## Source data
_ _ _

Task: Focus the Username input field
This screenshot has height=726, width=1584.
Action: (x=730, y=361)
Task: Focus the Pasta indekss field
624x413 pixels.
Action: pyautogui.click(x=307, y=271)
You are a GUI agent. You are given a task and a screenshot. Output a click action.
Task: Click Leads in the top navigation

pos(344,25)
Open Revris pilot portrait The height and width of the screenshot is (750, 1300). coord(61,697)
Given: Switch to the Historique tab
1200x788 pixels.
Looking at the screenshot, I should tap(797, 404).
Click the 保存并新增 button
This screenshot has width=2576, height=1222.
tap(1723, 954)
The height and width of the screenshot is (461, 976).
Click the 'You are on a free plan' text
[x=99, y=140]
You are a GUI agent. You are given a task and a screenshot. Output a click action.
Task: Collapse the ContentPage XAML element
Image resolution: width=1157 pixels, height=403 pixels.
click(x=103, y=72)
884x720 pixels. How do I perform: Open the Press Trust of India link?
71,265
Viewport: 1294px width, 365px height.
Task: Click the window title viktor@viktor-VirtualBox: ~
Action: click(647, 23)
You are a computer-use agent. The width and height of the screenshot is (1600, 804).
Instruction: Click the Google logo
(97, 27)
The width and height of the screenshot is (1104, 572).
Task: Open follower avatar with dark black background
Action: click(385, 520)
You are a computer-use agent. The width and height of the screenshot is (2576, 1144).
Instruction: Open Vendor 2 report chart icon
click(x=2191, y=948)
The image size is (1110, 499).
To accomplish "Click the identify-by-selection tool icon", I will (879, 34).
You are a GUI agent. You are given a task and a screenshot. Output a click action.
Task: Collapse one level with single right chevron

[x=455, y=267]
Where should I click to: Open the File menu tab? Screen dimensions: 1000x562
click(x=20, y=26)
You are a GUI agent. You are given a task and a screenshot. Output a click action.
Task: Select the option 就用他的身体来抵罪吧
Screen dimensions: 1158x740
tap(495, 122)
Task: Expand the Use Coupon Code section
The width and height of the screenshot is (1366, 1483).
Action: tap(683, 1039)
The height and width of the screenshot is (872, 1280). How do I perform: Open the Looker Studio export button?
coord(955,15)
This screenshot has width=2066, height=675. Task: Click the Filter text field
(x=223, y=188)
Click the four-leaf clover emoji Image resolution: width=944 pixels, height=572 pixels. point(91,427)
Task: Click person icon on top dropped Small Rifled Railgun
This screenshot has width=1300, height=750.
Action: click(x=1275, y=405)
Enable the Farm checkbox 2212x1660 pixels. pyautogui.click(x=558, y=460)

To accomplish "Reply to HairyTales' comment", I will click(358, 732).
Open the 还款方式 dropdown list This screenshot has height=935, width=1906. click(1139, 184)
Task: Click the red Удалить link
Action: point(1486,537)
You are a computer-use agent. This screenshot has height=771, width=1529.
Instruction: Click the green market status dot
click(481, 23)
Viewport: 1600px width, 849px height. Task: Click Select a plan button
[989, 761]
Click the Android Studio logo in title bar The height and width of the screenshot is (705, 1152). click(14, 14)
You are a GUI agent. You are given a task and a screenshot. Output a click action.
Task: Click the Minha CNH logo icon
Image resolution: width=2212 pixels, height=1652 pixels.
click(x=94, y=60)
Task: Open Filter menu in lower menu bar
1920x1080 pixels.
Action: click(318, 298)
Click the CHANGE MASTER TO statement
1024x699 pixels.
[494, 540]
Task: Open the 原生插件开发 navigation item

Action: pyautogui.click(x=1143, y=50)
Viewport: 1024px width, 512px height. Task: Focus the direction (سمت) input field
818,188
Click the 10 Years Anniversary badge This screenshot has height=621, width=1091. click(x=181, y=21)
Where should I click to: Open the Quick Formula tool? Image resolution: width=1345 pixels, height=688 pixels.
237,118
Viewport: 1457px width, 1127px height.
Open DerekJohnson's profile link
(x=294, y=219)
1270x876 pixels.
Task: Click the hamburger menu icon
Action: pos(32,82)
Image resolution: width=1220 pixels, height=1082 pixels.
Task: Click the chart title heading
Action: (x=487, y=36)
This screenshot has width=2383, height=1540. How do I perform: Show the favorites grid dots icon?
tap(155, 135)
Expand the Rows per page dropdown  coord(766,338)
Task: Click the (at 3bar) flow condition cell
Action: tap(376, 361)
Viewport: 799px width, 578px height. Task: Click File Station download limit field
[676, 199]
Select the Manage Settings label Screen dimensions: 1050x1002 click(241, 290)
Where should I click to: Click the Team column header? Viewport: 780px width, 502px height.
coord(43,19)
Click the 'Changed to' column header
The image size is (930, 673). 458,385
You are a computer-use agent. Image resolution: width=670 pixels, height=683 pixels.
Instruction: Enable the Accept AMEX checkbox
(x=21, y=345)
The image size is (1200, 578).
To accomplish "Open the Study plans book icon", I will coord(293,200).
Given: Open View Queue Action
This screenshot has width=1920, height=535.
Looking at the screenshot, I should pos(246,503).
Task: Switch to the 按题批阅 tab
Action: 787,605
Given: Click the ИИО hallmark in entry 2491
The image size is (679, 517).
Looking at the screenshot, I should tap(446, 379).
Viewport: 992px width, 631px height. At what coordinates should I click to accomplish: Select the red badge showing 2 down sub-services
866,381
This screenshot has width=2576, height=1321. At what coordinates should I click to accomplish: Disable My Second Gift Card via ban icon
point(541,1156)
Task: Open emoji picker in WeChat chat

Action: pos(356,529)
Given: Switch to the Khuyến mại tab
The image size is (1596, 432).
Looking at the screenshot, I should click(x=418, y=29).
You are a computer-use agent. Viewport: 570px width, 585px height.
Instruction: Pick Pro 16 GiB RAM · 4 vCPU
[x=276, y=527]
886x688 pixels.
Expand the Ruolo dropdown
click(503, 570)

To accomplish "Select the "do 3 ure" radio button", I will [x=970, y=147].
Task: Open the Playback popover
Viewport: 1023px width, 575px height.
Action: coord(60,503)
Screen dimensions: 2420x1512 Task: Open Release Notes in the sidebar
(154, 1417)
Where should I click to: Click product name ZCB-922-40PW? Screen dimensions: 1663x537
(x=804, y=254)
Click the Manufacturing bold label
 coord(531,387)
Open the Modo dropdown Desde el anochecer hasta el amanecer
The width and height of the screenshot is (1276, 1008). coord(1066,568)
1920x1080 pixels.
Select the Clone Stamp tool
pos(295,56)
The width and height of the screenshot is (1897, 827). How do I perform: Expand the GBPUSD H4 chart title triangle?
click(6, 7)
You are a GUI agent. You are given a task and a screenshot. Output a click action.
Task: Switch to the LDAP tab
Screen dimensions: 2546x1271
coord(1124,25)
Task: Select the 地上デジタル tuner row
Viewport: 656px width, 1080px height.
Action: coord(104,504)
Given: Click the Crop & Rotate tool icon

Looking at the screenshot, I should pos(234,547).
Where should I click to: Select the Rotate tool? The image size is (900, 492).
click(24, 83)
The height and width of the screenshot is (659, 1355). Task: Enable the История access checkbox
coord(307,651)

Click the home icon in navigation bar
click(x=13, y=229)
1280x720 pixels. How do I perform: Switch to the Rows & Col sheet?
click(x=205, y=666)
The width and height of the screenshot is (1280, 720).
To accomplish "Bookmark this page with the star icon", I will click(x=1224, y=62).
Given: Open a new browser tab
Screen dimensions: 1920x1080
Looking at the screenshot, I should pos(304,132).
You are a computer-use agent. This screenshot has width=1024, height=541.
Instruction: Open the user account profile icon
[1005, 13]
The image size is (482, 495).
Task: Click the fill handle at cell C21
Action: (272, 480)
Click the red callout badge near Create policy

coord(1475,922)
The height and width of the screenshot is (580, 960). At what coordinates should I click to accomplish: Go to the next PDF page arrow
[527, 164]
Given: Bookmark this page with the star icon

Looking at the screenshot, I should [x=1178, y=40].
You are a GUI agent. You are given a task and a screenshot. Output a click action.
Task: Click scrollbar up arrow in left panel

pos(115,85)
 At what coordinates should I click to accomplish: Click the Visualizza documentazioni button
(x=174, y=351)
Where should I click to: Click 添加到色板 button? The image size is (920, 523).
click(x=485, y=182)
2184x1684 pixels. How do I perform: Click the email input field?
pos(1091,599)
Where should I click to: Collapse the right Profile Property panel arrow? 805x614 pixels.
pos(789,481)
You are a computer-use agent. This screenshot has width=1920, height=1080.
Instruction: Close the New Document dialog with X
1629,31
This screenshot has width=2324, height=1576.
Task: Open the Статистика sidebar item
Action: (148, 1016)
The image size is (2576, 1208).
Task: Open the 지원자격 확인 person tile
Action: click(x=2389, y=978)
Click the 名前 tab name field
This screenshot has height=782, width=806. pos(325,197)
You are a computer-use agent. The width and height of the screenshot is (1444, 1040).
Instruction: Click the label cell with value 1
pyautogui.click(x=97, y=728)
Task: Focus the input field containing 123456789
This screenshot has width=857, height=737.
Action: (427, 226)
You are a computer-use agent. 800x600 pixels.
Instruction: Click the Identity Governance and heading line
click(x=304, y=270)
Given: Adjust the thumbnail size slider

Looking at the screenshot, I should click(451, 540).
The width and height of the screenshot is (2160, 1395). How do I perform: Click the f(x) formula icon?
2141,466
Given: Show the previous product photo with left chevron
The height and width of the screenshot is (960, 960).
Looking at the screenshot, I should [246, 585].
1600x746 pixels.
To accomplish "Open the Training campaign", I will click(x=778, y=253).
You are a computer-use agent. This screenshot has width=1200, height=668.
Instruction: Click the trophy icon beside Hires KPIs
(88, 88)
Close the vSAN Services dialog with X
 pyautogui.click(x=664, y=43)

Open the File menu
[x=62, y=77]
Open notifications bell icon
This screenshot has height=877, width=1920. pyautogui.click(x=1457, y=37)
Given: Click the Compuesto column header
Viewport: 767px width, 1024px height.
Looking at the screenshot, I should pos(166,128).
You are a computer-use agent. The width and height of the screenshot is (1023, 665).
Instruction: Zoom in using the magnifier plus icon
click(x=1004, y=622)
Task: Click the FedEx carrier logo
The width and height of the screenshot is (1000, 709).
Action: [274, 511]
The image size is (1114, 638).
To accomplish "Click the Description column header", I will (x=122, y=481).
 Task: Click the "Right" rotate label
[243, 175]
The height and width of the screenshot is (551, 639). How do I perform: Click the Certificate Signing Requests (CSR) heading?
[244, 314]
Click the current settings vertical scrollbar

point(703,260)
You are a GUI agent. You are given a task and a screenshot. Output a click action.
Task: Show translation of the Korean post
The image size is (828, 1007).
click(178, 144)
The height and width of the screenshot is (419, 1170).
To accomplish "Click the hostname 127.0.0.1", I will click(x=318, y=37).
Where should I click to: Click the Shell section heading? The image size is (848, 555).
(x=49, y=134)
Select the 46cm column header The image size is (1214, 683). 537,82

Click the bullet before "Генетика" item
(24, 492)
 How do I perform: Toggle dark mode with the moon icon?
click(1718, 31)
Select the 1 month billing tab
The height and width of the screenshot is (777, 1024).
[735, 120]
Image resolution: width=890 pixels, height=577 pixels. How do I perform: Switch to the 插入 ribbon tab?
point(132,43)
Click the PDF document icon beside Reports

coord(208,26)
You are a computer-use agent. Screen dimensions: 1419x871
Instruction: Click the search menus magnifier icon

_ _ _

## What is expected
Copy the source data lines from the line with "Task: Focus the Pasta indekss field" to the line with "coord(955,15)", both included, reproducing them verbatim.

## Output of the task
Task: Focus the Pasta indekss field
624x413 pixels.
Action: pyautogui.click(x=307, y=271)
You are a GUI agent. You are given a task and a screenshot. Output a click action.
Task: Click Leads in the top navigation

pos(344,25)
Open Revris pilot portrait The height and width of the screenshot is (750, 1300). coord(61,697)
Given: Switch to the Historique tab
1200x788 pixels.
Looking at the screenshot, I should tap(797, 404).
Click the 保存并新增 button
This screenshot has width=2576, height=1222.
tap(1723, 954)
The height and width of the screenshot is (461, 976).
Click the 'You are on a free plan' text
[x=99, y=140]
You are a GUI agent. You are given a task and a screenshot. Output a click action.
Task: Collapse the ContentPage XAML element
Image resolution: width=1157 pixels, height=403 pixels.
click(x=103, y=72)
884x720 pixels. How do I perform: Open the Press Trust of India link?
71,265
Viewport: 1294px width, 365px height.
Task: Click the window title viktor@viktor-VirtualBox: ~
Action: click(647, 23)
You are a computer-use agent. The width and height of the screenshot is (1600, 804).
Instruction: Click the Google logo
(97, 27)
The width and height of the screenshot is (1104, 572).
Task: Open follower avatar with dark black background
Action: click(385, 520)
You are a computer-use agent. The width and height of the screenshot is (2576, 1144).
Instruction: Open Vendor 2 report chart icon
click(x=2191, y=948)
The image size is (1110, 499).
To accomplish "Click the identify-by-selection tool icon", I will (879, 34).
You are a GUI agent. You are given a task and a screenshot. Output a click action.
Task: Collapse one level with single right chevron

[x=455, y=267]
Where should I click to: Open the File menu tab? Screen dimensions: 1000x562
click(x=20, y=26)
You are a GUI agent. You are given a task and a screenshot. Output a click action.
Task: Select the option 就用他的身体来抵罪吧
Screen dimensions: 1158x740
tap(495, 122)
Task: Expand the Use Coupon Code section
The width and height of the screenshot is (1366, 1483).
Action: tap(683, 1039)
The height and width of the screenshot is (872, 1280). How do I perform: Open the Looker Studio export button?
coord(955,15)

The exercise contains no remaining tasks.